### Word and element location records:
(begin)

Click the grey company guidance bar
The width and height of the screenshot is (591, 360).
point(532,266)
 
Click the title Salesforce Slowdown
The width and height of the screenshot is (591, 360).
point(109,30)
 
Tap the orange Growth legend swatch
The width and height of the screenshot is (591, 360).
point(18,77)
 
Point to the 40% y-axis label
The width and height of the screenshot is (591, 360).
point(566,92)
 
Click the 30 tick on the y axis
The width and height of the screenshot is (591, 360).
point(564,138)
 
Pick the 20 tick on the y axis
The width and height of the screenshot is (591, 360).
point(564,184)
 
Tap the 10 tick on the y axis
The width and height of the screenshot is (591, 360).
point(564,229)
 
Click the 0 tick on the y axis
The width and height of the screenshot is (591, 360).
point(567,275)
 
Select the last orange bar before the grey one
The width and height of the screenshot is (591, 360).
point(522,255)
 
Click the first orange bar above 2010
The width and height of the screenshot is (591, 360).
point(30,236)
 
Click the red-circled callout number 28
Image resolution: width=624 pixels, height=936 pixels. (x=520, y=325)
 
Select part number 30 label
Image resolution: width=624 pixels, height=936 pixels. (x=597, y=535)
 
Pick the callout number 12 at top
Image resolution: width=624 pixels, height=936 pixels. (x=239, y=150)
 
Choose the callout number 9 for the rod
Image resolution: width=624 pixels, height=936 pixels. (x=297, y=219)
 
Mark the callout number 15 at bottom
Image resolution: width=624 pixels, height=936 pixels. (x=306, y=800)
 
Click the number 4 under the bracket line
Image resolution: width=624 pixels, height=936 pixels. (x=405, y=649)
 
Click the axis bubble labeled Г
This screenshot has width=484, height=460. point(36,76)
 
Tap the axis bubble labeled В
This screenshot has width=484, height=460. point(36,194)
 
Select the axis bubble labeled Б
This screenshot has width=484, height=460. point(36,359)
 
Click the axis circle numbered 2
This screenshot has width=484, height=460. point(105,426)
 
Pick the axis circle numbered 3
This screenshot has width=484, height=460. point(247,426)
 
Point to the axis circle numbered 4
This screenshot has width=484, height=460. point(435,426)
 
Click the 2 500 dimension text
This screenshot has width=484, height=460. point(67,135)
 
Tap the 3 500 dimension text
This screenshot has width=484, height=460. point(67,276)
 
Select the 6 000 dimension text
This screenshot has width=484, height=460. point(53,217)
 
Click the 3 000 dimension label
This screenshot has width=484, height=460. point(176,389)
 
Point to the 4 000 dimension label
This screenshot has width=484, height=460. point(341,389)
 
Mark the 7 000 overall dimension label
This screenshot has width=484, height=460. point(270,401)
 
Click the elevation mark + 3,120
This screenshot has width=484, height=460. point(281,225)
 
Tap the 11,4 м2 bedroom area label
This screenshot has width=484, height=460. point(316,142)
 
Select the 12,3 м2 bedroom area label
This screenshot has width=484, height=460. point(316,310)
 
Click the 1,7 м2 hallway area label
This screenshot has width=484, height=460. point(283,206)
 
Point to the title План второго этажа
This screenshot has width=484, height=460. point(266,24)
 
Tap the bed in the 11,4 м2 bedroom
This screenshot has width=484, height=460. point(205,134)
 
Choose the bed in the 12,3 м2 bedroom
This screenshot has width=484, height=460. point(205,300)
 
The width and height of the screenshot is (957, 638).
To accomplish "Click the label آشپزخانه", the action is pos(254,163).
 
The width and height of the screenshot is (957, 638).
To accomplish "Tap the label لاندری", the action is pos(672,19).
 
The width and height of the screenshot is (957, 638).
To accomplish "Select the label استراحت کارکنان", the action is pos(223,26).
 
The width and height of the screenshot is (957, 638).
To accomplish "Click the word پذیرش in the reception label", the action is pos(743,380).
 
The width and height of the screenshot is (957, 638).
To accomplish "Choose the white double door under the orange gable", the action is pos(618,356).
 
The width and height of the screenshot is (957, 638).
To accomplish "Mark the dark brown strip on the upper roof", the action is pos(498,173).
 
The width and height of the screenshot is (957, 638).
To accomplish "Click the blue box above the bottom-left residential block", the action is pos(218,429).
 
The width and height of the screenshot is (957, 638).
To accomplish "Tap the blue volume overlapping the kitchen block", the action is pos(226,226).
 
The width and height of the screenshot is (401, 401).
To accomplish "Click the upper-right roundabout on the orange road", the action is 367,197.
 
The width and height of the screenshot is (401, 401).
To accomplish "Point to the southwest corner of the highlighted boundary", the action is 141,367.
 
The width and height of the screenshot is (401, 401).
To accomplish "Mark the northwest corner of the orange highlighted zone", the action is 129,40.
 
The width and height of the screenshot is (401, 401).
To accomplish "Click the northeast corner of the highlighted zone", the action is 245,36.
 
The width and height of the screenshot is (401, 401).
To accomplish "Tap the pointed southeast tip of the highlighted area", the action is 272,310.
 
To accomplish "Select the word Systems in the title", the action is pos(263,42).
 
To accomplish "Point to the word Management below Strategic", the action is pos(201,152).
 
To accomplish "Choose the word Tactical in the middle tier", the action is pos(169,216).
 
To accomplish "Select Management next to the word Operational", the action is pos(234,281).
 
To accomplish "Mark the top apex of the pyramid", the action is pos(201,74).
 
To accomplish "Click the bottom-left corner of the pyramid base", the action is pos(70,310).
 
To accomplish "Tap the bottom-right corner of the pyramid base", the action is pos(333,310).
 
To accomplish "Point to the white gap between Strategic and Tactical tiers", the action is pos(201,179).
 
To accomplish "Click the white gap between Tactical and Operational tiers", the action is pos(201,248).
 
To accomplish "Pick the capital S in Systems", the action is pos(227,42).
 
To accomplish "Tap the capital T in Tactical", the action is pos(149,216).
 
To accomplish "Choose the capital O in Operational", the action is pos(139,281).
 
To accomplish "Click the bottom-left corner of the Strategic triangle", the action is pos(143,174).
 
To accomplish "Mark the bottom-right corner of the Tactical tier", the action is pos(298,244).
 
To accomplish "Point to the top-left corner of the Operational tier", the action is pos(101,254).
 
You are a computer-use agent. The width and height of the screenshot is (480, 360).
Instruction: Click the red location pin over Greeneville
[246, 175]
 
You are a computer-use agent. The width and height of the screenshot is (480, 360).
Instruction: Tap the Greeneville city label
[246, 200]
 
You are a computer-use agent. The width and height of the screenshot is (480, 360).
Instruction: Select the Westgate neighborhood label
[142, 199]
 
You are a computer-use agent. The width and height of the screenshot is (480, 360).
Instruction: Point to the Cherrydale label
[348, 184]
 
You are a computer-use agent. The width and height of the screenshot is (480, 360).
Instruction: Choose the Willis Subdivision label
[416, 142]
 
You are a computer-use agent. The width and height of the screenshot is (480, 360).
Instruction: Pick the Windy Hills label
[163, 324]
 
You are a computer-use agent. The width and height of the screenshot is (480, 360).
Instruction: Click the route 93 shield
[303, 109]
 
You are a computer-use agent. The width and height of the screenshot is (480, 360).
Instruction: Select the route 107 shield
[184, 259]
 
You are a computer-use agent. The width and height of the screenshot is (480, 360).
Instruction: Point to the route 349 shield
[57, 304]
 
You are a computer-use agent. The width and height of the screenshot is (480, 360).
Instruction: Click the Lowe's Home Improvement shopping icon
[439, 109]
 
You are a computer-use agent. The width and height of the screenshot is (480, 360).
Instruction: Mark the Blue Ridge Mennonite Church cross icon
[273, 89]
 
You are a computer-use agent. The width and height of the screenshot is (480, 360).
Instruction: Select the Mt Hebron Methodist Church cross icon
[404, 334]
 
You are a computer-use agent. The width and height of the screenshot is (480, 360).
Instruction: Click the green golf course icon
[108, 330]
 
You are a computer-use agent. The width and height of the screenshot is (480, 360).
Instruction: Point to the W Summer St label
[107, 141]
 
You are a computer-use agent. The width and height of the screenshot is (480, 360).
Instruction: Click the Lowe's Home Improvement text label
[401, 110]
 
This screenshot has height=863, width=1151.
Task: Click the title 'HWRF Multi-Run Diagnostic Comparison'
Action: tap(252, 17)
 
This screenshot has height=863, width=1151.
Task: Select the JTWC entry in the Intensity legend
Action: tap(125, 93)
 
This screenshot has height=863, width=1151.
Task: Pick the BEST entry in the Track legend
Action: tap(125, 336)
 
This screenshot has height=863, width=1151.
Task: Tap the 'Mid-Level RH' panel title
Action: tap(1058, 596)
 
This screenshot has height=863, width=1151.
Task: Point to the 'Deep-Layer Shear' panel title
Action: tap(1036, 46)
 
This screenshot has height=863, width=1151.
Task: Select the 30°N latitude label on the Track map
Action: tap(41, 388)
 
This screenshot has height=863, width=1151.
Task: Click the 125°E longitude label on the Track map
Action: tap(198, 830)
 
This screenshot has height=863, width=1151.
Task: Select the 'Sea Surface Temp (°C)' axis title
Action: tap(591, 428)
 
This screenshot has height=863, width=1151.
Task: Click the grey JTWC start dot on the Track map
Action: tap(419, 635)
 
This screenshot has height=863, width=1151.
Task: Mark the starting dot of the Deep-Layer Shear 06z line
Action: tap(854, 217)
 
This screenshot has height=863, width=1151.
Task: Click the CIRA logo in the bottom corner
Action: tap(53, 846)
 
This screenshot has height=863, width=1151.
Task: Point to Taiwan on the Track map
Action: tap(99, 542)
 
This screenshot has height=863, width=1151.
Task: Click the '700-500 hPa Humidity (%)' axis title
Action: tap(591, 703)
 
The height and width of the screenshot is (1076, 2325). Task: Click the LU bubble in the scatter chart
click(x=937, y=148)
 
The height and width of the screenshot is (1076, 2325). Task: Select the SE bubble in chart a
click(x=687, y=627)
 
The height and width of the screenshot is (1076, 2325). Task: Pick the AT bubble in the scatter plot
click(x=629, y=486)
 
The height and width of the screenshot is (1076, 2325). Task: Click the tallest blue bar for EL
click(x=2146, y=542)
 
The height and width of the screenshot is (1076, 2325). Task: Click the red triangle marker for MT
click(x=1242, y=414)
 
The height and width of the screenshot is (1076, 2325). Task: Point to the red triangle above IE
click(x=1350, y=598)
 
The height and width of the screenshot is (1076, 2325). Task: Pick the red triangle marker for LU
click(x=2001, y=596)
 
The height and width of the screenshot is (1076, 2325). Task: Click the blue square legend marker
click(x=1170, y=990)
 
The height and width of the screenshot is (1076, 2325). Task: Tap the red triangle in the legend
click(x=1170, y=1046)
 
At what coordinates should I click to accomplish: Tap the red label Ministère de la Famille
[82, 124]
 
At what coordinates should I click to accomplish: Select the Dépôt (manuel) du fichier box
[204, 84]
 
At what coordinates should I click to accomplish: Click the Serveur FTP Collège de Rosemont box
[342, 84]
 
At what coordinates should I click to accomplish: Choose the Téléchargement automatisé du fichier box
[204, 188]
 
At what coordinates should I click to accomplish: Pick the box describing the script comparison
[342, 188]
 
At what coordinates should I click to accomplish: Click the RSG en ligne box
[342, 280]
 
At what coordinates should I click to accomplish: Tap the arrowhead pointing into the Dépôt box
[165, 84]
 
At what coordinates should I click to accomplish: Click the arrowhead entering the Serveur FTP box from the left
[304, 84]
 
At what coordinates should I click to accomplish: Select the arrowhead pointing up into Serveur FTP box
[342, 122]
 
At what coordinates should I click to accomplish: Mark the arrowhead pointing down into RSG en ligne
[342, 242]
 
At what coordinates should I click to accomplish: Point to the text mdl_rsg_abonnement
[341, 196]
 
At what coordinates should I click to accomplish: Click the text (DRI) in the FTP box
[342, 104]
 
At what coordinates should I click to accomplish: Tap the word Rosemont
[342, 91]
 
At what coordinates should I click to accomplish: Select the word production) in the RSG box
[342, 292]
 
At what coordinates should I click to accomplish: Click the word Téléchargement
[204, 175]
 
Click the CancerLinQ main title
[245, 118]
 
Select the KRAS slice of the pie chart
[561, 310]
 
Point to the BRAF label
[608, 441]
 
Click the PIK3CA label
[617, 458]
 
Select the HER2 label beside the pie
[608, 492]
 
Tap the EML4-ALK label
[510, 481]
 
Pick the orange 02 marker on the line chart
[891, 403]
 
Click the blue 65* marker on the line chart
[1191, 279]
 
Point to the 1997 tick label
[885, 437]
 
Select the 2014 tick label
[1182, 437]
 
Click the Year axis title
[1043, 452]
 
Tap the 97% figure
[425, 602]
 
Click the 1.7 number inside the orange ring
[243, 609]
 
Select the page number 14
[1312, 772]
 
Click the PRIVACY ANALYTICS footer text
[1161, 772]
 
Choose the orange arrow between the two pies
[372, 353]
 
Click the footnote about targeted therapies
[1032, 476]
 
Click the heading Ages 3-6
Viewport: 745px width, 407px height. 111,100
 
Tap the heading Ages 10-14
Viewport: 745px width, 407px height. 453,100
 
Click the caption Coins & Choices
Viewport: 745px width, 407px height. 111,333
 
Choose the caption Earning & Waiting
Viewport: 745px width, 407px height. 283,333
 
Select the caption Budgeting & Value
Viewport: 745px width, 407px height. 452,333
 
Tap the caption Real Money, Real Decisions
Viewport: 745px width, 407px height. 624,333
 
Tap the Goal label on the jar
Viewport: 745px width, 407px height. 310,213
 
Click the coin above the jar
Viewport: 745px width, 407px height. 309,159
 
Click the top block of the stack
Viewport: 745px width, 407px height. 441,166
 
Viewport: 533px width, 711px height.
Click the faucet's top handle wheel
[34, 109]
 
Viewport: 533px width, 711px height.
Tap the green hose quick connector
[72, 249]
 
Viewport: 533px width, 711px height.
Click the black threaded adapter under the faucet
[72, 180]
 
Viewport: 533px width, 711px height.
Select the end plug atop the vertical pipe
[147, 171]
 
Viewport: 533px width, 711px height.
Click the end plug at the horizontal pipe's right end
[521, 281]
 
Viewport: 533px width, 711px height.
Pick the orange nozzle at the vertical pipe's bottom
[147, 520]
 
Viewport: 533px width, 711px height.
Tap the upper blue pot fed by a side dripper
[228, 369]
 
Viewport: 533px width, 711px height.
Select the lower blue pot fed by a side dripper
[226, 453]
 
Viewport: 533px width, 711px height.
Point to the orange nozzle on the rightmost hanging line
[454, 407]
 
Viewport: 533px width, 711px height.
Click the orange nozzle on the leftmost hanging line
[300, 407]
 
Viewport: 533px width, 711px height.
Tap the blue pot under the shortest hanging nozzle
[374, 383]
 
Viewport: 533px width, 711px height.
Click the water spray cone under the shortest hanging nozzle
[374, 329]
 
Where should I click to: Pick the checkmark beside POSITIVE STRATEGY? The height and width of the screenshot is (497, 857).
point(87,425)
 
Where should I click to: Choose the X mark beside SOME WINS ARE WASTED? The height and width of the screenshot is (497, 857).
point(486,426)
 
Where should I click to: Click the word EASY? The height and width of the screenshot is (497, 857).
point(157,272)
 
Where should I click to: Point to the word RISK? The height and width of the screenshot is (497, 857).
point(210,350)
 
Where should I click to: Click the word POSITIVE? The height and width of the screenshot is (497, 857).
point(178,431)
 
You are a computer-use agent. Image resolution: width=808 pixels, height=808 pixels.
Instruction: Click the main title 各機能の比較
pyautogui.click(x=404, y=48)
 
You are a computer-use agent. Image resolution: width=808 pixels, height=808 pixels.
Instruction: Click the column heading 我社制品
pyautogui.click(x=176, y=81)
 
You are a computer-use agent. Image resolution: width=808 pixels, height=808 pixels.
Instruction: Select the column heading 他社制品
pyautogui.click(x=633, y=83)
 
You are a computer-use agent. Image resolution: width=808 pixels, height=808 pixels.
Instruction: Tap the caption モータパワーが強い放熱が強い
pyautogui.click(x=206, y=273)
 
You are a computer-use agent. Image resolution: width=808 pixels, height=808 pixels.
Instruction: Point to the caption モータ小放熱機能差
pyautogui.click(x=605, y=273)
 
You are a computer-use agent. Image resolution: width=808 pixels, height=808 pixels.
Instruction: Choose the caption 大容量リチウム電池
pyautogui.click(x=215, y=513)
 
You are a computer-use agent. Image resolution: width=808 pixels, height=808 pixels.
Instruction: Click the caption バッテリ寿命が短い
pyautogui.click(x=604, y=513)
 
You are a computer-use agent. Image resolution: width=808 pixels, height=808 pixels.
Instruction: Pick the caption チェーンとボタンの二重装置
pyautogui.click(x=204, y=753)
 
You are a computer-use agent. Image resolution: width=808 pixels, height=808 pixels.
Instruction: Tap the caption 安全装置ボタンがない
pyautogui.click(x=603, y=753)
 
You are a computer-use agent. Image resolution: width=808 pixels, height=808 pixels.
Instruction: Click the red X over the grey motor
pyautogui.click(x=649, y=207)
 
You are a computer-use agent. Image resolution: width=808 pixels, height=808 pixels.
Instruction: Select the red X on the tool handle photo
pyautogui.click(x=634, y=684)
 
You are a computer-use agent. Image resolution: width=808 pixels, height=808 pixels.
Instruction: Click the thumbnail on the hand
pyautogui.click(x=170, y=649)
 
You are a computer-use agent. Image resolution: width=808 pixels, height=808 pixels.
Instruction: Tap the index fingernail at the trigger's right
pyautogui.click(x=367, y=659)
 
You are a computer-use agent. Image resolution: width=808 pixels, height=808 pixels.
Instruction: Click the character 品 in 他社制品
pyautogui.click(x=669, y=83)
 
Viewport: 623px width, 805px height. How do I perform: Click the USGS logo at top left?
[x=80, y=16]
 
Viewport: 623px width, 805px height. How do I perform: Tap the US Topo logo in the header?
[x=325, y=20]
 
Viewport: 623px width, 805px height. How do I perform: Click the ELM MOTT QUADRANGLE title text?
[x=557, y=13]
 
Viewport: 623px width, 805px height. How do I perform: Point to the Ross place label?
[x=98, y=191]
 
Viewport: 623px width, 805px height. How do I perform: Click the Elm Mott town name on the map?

(end)

### Given request:
Rewrite the records from their first line through the line containing "point(567,275)", changing every "tick" to "mark" and keeping all else the same.

### Task output:
Click the grey company guidance bar
The width and height of the screenshot is (591, 360).
point(532,266)
 
Click the title Salesforce Slowdown
The width and height of the screenshot is (591, 360).
point(109,30)
 
Tap the orange Growth legend swatch
The width and height of the screenshot is (591, 360).
point(18,77)
 
Point to the 40% y-axis label
The width and height of the screenshot is (591, 360).
point(566,92)
 
Click the 30 mark on the y axis
The width and height of the screenshot is (591, 360).
point(564,138)
 
Pick the 20 mark on the y axis
The width and height of the screenshot is (591, 360).
point(564,184)
 
Tap the 10 mark on the y axis
The width and height of the screenshot is (591, 360).
point(564,229)
 
Click the 0 mark on the y axis
The width and height of the screenshot is (591, 360).
point(567,275)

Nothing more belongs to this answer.